EXERCISE REQUIREMENTS:
Copy every line of the data below without changing anything.

[Element and text position data]
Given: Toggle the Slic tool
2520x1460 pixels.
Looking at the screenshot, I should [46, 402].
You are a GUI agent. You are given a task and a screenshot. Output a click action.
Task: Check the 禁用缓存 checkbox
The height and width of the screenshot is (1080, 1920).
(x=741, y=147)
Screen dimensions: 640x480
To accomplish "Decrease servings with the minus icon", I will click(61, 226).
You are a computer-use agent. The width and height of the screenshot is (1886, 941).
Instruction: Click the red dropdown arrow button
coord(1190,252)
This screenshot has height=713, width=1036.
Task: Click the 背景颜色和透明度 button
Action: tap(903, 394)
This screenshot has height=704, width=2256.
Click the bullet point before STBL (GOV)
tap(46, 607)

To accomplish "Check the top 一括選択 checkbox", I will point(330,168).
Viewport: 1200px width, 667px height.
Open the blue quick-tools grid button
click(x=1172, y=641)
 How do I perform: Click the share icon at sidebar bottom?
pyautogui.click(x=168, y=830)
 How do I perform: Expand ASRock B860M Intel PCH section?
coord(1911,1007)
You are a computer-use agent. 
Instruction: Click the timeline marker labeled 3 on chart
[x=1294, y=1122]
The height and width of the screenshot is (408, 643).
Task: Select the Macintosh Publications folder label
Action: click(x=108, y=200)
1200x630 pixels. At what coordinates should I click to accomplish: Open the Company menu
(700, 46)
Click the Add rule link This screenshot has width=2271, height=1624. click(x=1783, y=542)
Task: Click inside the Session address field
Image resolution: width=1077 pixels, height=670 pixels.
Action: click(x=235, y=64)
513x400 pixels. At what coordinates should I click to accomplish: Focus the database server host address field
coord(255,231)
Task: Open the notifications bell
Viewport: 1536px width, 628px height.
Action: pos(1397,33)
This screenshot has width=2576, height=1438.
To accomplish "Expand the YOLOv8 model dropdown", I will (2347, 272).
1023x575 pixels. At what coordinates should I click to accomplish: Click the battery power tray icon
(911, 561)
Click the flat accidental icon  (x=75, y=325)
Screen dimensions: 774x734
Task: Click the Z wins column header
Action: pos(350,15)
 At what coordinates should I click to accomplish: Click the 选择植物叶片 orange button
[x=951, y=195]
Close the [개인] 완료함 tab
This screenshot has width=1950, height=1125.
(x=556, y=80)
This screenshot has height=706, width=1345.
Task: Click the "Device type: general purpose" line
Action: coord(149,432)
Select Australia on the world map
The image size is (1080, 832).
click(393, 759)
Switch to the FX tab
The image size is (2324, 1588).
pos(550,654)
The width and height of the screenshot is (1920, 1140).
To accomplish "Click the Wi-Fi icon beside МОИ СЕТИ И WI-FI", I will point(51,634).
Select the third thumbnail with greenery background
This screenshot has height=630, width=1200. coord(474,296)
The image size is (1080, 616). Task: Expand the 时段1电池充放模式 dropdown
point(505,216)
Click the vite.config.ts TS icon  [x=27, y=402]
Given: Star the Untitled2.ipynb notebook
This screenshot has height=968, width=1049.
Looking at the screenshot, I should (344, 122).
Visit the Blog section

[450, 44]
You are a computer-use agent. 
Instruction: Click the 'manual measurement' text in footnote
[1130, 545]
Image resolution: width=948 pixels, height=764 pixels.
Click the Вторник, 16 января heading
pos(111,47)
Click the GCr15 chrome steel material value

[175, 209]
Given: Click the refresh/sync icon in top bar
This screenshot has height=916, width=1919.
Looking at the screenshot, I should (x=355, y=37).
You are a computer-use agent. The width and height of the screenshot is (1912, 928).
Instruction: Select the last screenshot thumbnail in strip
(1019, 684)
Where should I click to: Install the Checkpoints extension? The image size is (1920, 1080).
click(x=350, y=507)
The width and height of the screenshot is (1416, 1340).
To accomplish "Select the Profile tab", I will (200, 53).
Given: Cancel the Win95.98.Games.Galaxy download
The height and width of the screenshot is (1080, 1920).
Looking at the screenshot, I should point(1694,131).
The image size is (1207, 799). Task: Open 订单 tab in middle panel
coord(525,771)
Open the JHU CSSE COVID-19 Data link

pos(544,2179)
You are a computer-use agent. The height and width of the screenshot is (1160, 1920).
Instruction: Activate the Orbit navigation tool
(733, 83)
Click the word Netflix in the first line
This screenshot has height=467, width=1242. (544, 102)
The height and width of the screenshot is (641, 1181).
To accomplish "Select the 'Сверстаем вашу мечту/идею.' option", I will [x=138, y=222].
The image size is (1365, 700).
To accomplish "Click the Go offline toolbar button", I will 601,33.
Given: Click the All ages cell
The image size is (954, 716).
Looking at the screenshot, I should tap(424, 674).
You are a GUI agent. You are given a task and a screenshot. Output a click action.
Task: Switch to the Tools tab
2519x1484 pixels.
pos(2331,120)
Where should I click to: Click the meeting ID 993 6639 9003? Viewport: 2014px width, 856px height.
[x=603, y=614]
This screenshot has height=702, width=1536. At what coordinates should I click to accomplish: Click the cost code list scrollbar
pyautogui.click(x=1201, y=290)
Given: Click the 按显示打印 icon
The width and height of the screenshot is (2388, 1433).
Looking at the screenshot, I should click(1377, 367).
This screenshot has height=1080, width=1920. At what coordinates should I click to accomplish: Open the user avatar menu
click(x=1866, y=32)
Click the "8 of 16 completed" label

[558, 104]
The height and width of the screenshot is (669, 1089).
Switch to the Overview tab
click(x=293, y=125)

OUTPUT FOR THIS TASK:
Given: Toggle the Slic tool
2520x1460 pixels.
Looking at the screenshot, I should [46, 402].
You are a GUI agent. You are given a task and a screenshot. Output a click action.
Task: Check the 禁用缓存 checkbox
The height and width of the screenshot is (1080, 1920).
(x=741, y=147)
Screen dimensions: 640x480
To accomplish "Decrease servings with the minus icon", I will click(61, 226).
You are a computer-use agent. The width and height of the screenshot is (1886, 941).
Instruction: Click the red dropdown arrow button
coord(1190,252)
This screenshot has height=713, width=1036.
Task: Click the 背景颜色和透明度 button
Action: tap(903, 394)
This screenshot has height=704, width=2256.
Click the bullet point before STBL (GOV)
tap(46, 607)

To accomplish "Check the top 一括選択 checkbox", I will point(330,168).
Viewport: 1200px width, 667px height.
Open the blue quick-tools grid button
click(x=1172, y=641)
 How do I perform: Click the share icon at sidebar bottom?
pyautogui.click(x=168, y=830)
 How do I perform: Expand ASRock B860M Intel PCH section?
coord(1911,1007)
You are a computer-use agent. 
Instruction: Click the timeline marker labeled 3 on chart
[x=1294, y=1122]
The height and width of the screenshot is (408, 643).
Task: Select the Macintosh Publications folder label
Action: click(x=108, y=200)
1200x630 pixels. At what coordinates should I click to accomplish: Open the Company menu
(700, 46)
Click the Add rule link This screenshot has width=2271, height=1624. click(x=1783, y=542)
Task: Click inside the Session address field
Image resolution: width=1077 pixels, height=670 pixels.
Action: click(x=235, y=64)
513x400 pixels. At what coordinates should I click to accomplish: Focus the database server host address field
coord(255,231)
Task: Open the notifications bell
Viewport: 1536px width, 628px height.
Action: pos(1397,33)
This screenshot has width=2576, height=1438.
To accomplish "Expand the YOLOv8 model dropdown", I will (2347, 272).
1023x575 pixels. At what coordinates should I click to accomplish: Click the battery power tray icon
(911, 561)
Click the flat accidental icon  (x=75, y=325)
Screen dimensions: 774x734
Task: Click the Z wins column header
Action: pos(350,15)
 At what coordinates should I click to accomplish: Click the 选择植物叶片 orange button
[x=951, y=195]
Close the [개인] 완료함 tab
This screenshot has width=1950, height=1125.
(x=556, y=80)
This screenshot has height=706, width=1345.
Task: Click the "Device type: general purpose" line
Action: coord(149,432)
Select Australia on the world map
The image size is (1080, 832).
click(393, 759)
Switch to the FX tab
The image size is (2324, 1588).
pos(550,654)
The width and height of the screenshot is (1920, 1140).
To accomplish "Click the Wi-Fi icon beside МОИ СЕТИ И WI-FI", I will point(51,634).
Select the third thumbnail with greenery background
This screenshot has height=630, width=1200. coord(474,296)
The image size is (1080, 616). Task: Expand the 时段1电池充放模式 dropdown
point(505,216)
Click the vite.config.ts TS icon  [x=27, y=402]
Given: Star the Untitled2.ipynb notebook
This screenshot has height=968, width=1049.
Looking at the screenshot, I should (344, 122).
Visit the Blog section

[450, 44]
You are a computer-use agent. 
Instruction: Click the 'manual measurement' text in footnote
[1130, 545]
Image resolution: width=948 pixels, height=764 pixels.
Click the Вторник, 16 января heading
pos(111,47)
Click the GCr15 chrome steel material value

[175, 209]
Given: Click the refresh/sync icon in top bar
This screenshot has height=916, width=1919.
Looking at the screenshot, I should (x=355, y=37).
You are a computer-use agent. The width and height of the screenshot is (1912, 928).
Instruction: Select the last screenshot thumbnail in strip
(1019, 684)
Where should I click to: Install the Checkpoints extension? The image size is (1920, 1080).
click(x=350, y=507)
The width and height of the screenshot is (1416, 1340).
To accomplish "Select the Profile tab", I will (200, 53).
Given: Cancel the Win95.98.Games.Galaxy download
The height and width of the screenshot is (1080, 1920).
Looking at the screenshot, I should point(1694,131).
The image size is (1207, 799). Task: Open 订单 tab in middle panel
coord(525,771)
Open the JHU CSSE COVID-19 Data link

pos(544,2179)
You are a computer-use agent. The height and width of the screenshot is (1160, 1920).
Instruction: Activate the Orbit navigation tool
(733, 83)
Click the word Netflix in the first line
This screenshot has height=467, width=1242. (544, 102)
The height and width of the screenshot is (641, 1181).
To accomplish "Select the 'Сверстаем вашу мечту/идею.' option", I will [x=138, y=222].
The image size is (1365, 700).
To accomplish "Click the Go offline toolbar button", I will 601,33.
Given: Click the All ages cell
The image size is (954, 716).
Looking at the screenshot, I should tap(424, 674).
You are a GUI agent. You are given a task and a screenshot. Output a click action.
Task: Switch to the Tools tab
2519x1484 pixels.
pos(2331,120)
Where should I click to: Click the meeting ID 993 6639 9003? Viewport: 2014px width, 856px height.
[x=603, y=614]
This screenshot has height=702, width=1536. At what coordinates should I click to accomplish: Click the cost code list scrollbar
pyautogui.click(x=1201, y=290)
Given: Click the 按显示打印 icon
The width and height of the screenshot is (2388, 1433).
Looking at the screenshot, I should click(1377, 367).
This screenshot has height=1080, width=1920. At what coordinates should I click to accomplish: Open the user avatar menu
click(x=1866, y=32)
Click the "8 of 16 completed" label

[558, 104]
The height and width of the screenshot is (669, 1089).
Switch to the Overview tab
click(x=293, y=125)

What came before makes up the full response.